Robins are the vector for West Nile virus not crows

GenoMed has underscored the discovery by Connecticut scientists that robins are the vector for West Nile virus in their state, not crows.

Robins carry the virus without showing any symptoms, whereas crows get sick from the virus and die.

The same is true for human beings. Eighty percent of people with the virus have no symptoms at all, like robins. But 20% of people with viremia have symptoms: fever, headache, crushing fatigue. About a quarter of symptomatic patients progress to coma, and up to a third of people in coma die. The survivors have residual symptoms, including paralysis, for years later.

GenoMed has developed (and applied for patent protection on) a treatment for WNV that turns "crows" into robins. The Company uses safe, FDA-approved blood pressure pills to lower the immune response to the virus among the "crows" whose immune system overreacted to the virus.

GenoMed has used this treatment successfully for actual birds as well as people. This year the Company is extending its treatment to horses as well.

GenoMed published their initial results with 8 patients two years ago in a peer-reviewed medical journal. GenoMed's trial is now up to 22 patients; 19 have shown a rapid clinical response, for an 86% treatment success rate. GenoMed's success rate in birds is 50% so far (6 survivors, 6 deaths). It's lower because birds are found closer to death than humans.

It's therefore inaccurate for public health authorities to maintain that West Nile viral disease has no treatment. Public health authorities have limited themselves to counting dead crows and people since the epidemic began in 1999. Such pessimism hasn't been justified for the past 4 summers, once GenoMed introduced its novel treatment in May, 2003.
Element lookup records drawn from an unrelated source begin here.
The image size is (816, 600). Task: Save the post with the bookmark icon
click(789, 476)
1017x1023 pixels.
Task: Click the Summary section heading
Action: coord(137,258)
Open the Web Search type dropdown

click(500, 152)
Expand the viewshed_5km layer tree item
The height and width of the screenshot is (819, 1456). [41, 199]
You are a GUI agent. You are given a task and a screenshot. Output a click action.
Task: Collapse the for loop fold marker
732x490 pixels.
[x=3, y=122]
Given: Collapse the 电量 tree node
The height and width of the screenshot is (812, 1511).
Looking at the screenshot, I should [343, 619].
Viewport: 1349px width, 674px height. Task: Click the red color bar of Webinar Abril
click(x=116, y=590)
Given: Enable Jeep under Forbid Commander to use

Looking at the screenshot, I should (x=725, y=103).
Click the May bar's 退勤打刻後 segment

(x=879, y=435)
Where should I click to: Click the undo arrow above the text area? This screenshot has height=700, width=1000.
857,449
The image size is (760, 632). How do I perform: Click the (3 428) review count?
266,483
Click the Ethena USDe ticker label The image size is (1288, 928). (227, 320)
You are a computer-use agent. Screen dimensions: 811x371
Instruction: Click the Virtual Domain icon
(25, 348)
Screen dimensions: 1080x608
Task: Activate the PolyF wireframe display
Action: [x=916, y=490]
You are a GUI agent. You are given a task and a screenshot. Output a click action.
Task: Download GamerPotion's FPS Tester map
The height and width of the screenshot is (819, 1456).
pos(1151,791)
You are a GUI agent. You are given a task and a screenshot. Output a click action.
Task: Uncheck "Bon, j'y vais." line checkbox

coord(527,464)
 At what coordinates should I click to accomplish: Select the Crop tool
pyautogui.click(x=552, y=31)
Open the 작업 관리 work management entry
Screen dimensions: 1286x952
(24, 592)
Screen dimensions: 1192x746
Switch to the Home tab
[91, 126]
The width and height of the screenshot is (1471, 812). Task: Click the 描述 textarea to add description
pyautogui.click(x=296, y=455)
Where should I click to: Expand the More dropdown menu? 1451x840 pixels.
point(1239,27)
Said Dr. David Moskowitz, GenoMed's CEO and Chief Medical Officer, "GenoMed will offer its trial again for free this summer, since we'd like to collect more clinical outcomes data to convince the skeptics, especially the public health authorities. Anyone can download the trial protocol from our website, www.genomed.com, at any time of day or night. We simply request an email address to make clinical follow-up possible."

Added Dr. Moskowitz, "I'd appreciate it if anyone reading this could alert their friends to the existence of our trial. I'm sure they'd prefer singing like robins to croaking like crows."